When faced with a similar problem, I took advantage of URL rewriting to allow such pages to be accessible by either the accented or unaccented character. The actual URL would be something like
http://www.mysite.com/myresume.html
And a rewriting+character translating function allows this reference
http://www.mysite.com/myresumé.html
to load the same resource. So to answer your question, as the primary resource identifier, I confine myself to 0-9, A-Z, a-z and the occasional hyphen.
Considering URLs with accents often tend to end up looking like this :
http://fr.wikipedia.org/wiki/%C3%89l%C3%A9phant
...which is not that nice... I think we'll still be using de-accented URLs for some time.
Though, things should get better, as accented URLs are now accepted by web browsers, it seems.
The firefox 3.5 I'm currently using displays the URL the nice way, and not with %stuff, btw ; this seems to be "new" since firefox 3.0 (see Firefox 3: UTF-8 support in location bar) ; so, not probably not supported in IE 6, at least -- and there are still quite too many people using this one :-(
Maybe URL with no accent are not looking the best that could be ; but, still, people are used to them, and seem to generally understand them quite well.
You should avoid non-ASCII characters in URLs that may be entered in browser manually by users. It's ok for embedded links pre-encoded by server.
We found out that browser can encode the URL in different ways and it's very hard to figure out what encoding it uses.

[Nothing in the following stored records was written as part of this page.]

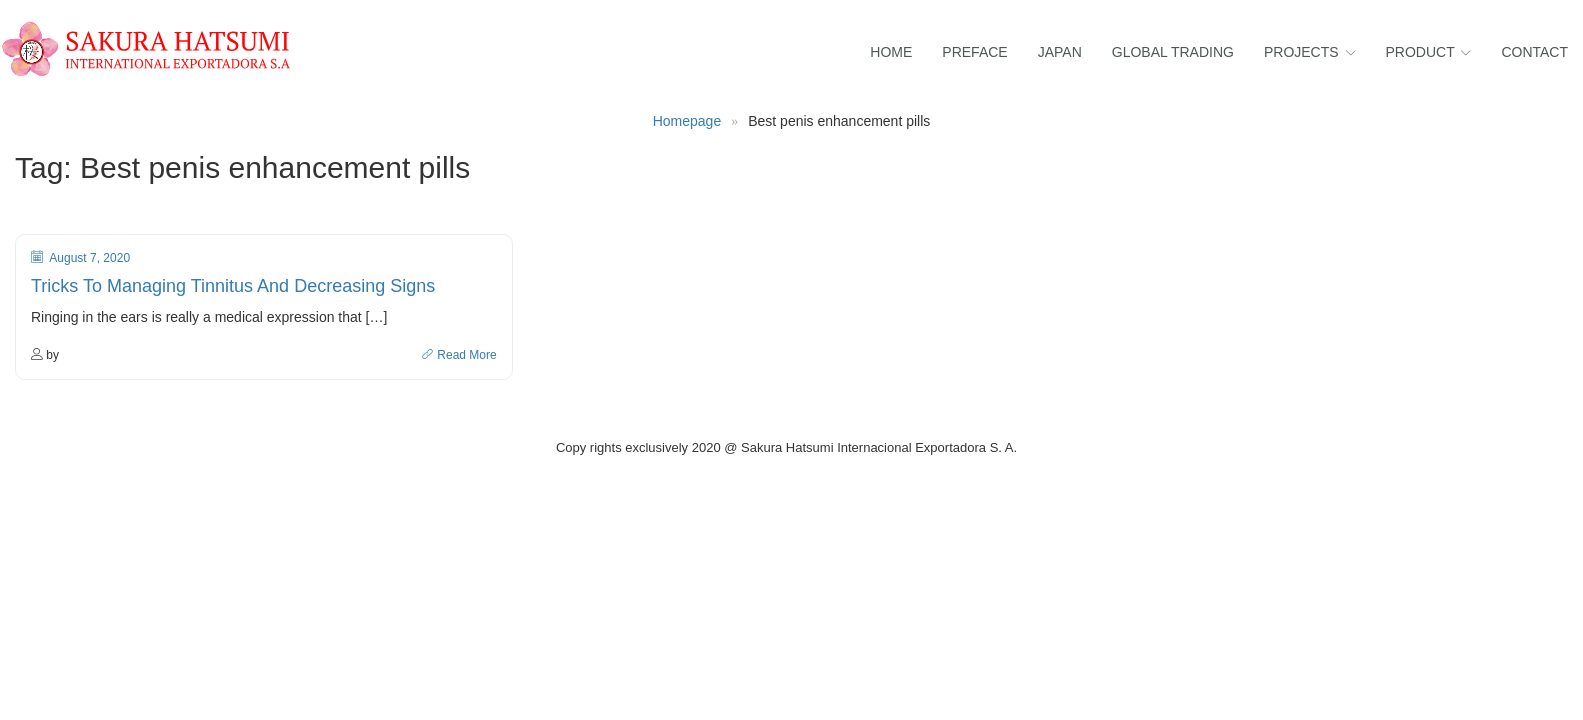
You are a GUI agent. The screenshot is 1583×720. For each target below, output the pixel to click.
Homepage (687, 121)
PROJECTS (1310, 52)
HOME (891, 52)
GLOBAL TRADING (1173, 52)
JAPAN (1060, 52)
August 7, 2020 (80, 258)
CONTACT (1534, 52)
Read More (459, 355)
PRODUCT (1429, 52)
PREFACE (974, 52)
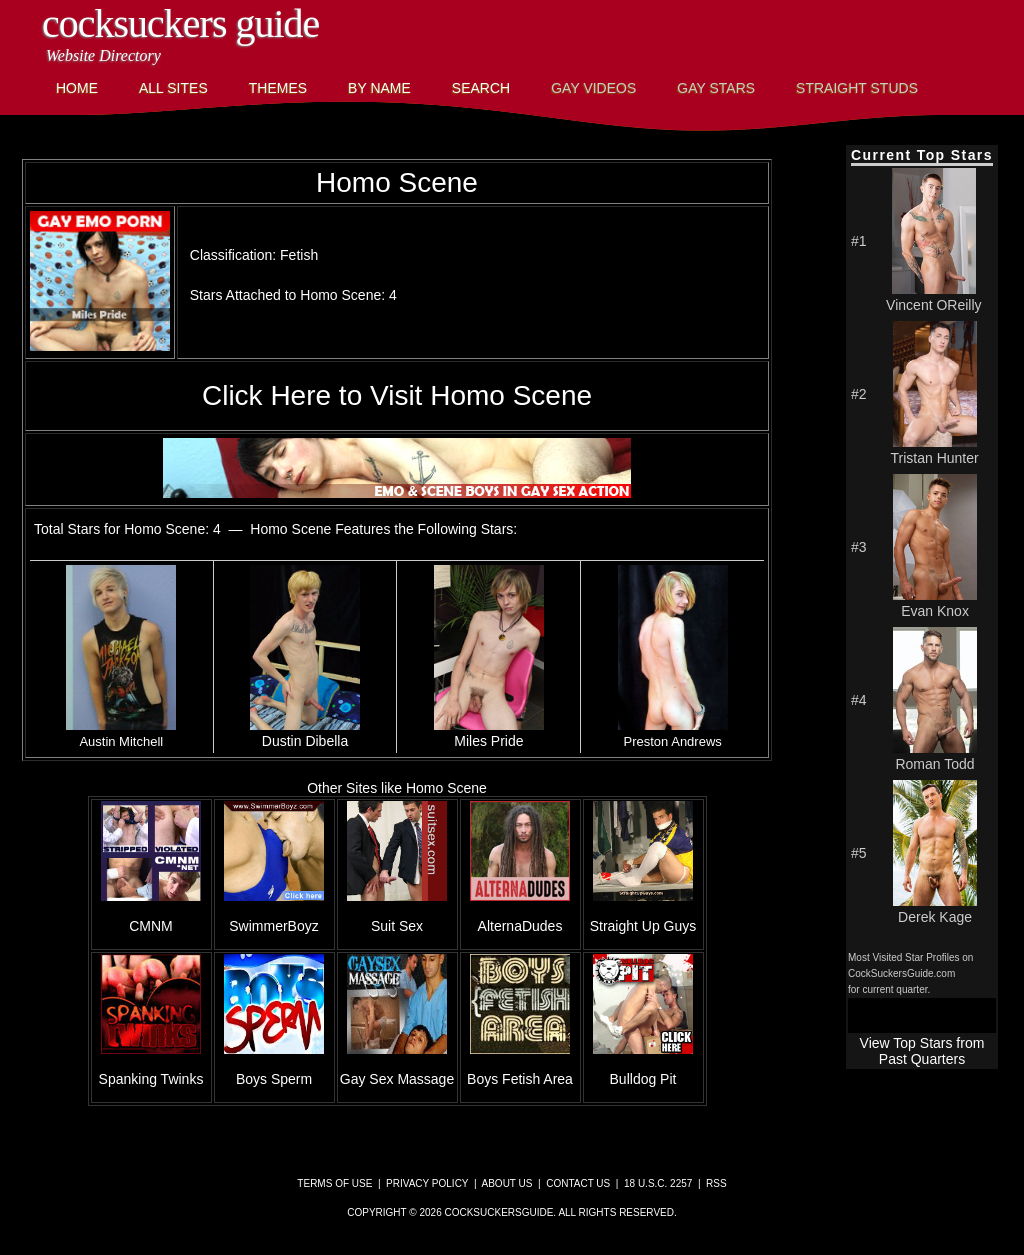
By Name (379, 88)
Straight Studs (857, 88)
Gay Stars (716, 88)
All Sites (173, 88)
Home (77, 88)
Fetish (299, 255)
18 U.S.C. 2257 (658, 1183)
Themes (278, 88)
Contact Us (578, 1183)
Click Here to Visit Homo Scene (397, 395)
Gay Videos (593, 88)
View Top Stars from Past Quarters (922, 1051)
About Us (507, 1183)
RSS (716, 1183)
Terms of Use (334, 1183)
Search (481, 88)
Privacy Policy (427, 1183)
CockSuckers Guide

See my question on this issue,
Handling Character Encoding in URI on Tomcat
There are several areas in a full URL, and each one might has different rules.
The protocol is plain ASCII.
The DNS entry is governed by IDN (International Domain Names) rules, and can contain (most) of the Unicode characters.
The path (after the first /), the user name and the password can again be everything. They are escaped (as %XX), but those are just bytes. What is the encoding of these bytes is difficult to know (is interpreted by the http server).
The parameters part (after the first ?) is passed "as is" (after %XX unescapeing) to some server-side application thing (php, asp, jsp, cgi), and how that interprets the bytes is another story).
It is recommended that the path/user/password/arguments are utf-8, but not mandatory, and not everyone respects that.
So you should definitely allow for non-ASCII (we are not in the 80s anymore), but exactly what you do with that might be tricky. Try to use Unicode and stay away from legacy code pages, tag your content with the proper encoding/charset if you can (using meta in html, language directives for asp/jsp, etc.)